## Do this
Can you copy out the items from the line containing "The height and width of the screenshot is (523, 615)." down to the line containing "[x=213, y=7]", both ends included, with every line unchanged?
┌─ Source data
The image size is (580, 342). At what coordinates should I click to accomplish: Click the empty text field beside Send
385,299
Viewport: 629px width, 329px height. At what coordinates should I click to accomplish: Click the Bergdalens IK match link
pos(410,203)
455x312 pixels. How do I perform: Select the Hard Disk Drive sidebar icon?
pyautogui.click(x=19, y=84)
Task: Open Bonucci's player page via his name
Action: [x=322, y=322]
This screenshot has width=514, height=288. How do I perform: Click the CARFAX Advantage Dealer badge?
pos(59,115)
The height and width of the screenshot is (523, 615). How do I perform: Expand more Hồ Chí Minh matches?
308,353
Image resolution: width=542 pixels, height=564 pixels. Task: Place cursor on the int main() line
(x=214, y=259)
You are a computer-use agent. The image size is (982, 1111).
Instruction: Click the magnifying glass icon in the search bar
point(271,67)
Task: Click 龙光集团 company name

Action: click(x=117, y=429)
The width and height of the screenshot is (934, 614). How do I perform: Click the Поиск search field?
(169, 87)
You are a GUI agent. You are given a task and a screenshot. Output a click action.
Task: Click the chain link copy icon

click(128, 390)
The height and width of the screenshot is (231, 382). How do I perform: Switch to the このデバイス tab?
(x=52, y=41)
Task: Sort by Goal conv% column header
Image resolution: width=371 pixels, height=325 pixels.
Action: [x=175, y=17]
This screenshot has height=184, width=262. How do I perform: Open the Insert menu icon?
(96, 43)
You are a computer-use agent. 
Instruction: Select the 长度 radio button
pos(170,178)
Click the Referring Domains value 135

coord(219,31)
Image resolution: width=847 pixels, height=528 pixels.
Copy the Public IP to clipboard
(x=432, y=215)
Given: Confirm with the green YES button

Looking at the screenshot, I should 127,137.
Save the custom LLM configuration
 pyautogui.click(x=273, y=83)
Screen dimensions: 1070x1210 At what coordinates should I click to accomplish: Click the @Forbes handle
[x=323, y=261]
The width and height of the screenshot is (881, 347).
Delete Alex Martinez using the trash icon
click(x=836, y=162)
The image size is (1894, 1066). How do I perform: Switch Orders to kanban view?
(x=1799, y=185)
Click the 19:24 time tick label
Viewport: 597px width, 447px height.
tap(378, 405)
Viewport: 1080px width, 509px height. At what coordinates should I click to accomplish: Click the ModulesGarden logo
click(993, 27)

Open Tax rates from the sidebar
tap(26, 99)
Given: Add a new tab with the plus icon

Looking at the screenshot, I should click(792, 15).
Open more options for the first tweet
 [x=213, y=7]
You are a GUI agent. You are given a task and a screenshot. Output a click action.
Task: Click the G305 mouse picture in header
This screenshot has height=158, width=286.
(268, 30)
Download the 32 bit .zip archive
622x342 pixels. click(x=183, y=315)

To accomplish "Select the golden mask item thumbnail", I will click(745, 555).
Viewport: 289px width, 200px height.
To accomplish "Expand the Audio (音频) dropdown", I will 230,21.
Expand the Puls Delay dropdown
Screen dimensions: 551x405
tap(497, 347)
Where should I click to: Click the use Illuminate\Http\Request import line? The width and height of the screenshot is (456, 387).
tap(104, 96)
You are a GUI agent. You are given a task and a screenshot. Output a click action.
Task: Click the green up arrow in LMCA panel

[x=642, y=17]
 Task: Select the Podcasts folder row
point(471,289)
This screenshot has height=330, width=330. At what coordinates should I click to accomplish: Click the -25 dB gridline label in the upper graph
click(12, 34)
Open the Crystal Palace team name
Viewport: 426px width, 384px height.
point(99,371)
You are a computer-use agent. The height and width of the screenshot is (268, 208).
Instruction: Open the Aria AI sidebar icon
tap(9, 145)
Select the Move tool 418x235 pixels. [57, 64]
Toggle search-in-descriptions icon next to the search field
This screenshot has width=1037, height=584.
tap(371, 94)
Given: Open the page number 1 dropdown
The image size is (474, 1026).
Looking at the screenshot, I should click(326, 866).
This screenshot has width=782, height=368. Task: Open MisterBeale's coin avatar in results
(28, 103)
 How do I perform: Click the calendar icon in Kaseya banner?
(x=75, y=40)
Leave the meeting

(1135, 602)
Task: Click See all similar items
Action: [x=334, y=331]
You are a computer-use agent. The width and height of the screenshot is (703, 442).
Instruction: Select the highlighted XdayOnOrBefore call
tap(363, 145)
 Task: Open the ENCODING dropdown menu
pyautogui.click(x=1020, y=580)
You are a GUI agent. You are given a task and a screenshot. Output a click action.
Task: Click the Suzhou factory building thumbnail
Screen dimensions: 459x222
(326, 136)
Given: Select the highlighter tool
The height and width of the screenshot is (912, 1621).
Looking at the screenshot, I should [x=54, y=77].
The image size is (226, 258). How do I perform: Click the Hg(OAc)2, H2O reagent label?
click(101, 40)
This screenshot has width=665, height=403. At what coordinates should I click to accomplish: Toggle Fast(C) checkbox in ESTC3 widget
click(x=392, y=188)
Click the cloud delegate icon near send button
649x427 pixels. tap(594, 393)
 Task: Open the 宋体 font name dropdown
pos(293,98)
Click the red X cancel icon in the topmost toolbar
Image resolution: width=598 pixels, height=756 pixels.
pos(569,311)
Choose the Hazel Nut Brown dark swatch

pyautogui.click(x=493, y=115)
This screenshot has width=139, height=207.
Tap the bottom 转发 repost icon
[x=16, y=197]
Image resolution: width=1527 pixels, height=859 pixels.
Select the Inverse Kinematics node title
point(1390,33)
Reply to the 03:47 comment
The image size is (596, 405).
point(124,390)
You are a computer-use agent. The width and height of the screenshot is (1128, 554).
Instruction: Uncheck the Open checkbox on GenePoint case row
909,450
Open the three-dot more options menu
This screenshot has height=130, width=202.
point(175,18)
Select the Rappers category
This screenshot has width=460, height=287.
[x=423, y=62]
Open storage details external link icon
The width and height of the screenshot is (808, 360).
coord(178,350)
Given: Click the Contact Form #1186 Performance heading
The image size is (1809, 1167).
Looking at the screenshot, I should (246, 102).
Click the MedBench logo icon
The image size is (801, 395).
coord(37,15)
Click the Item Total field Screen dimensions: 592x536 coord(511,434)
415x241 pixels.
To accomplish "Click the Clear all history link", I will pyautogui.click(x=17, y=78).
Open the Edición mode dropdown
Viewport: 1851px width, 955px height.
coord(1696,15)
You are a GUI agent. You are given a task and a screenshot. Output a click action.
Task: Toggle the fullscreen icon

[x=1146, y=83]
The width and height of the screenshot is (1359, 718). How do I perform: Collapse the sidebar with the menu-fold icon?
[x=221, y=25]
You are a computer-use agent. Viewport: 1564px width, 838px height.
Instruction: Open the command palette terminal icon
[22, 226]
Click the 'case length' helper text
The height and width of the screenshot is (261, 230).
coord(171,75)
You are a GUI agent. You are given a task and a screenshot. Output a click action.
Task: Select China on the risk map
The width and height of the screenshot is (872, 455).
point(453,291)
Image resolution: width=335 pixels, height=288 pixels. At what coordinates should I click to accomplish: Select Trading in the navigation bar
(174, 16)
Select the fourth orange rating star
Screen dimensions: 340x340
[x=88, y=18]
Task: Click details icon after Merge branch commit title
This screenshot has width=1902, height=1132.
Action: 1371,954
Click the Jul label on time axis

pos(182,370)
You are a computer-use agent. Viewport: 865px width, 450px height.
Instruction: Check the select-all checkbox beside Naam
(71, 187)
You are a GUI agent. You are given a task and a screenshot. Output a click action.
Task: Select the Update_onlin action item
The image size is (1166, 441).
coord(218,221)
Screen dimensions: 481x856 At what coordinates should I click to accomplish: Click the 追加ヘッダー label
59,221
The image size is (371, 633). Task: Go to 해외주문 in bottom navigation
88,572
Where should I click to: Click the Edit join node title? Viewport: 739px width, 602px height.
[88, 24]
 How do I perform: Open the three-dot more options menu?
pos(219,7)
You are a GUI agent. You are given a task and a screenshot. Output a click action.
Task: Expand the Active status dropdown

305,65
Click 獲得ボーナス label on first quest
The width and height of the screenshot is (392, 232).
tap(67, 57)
└─
## Problem solution
The height and width of the screenshot is (523, 615). How do I perform: Expand more Hồ Chí Minh matches?
308,353
Image resolution: width=542 pixels, height=564 pixels. Task: Place cursor on the int main() line
(x=214, y=259)
You are a computer-use agent. The image size is (982, 1111).
Instruction: Click the magnifying glass icon in the search bar
point(271,67)
Task: Click 龙光集团 company name

Action: click(x=117, y=429)
The width and height of the screenshot is (934, 614). How do I perform: Click the Поиск search field?
(169, 87)
You are a GUI agent. You are given a task and a screenshot. Output a click action.
Task: Click the chain link copy icon

click(128, 390)
The height and width of the screenshot is (231, 382). How do I perform: Switch to the このデバイス tab?
(x=52, y=41)
Task: Sort by Goal conv% column header
Image resolution: width=371 pixels, height=325 pixels.
Action: [x=175, y=17]
This screenshot has height=184, width=262. How do I perform: Open the Insert menu icon?
(96, 43)
You are a computer-use agent. 
Instruction: Select the 长度 radio button
pos(170,178)
Click the Referring Domains value 135

coord(219,31)
Image resolution: width=847 pixels, height=528 pixels.
Copy the Public IP to clipboard
(x=432, y=215)
Given: Confirm with the green YES button

Looking at the screenshot, I should 127,137.
Save the custom LLM configuration
 pyautogui.click(x=273, y=83)
Screen dimensions: 1070x1210 At what coordinates should I click to accomplish: Click the @Forbes handle
[x=323, y=261]
The width and height of the screenshot is (881, 347).
Delete Alex Martinez using the trash icon
click(x=836, y=162)
The image size is (1894, 1066). How do I perform: Switch Orders to kanban view?
(x=1799, y=185)
Click the 19:24 time tick label
Viewport: 597px width, 447px height.
tap(378, 405)
Viewport: 1080px width, 509px height. At what coordinates should I click to accomplish: Click the ModulesGarden logo
click(993, 27)

Open Tax rates from the sidebar
tap(26, 99)
Given: Add a new tab with the plus icon

Looking at the screenshot, I should click(792, 15).
Open more options for the first tweet
 [x=213, y=7]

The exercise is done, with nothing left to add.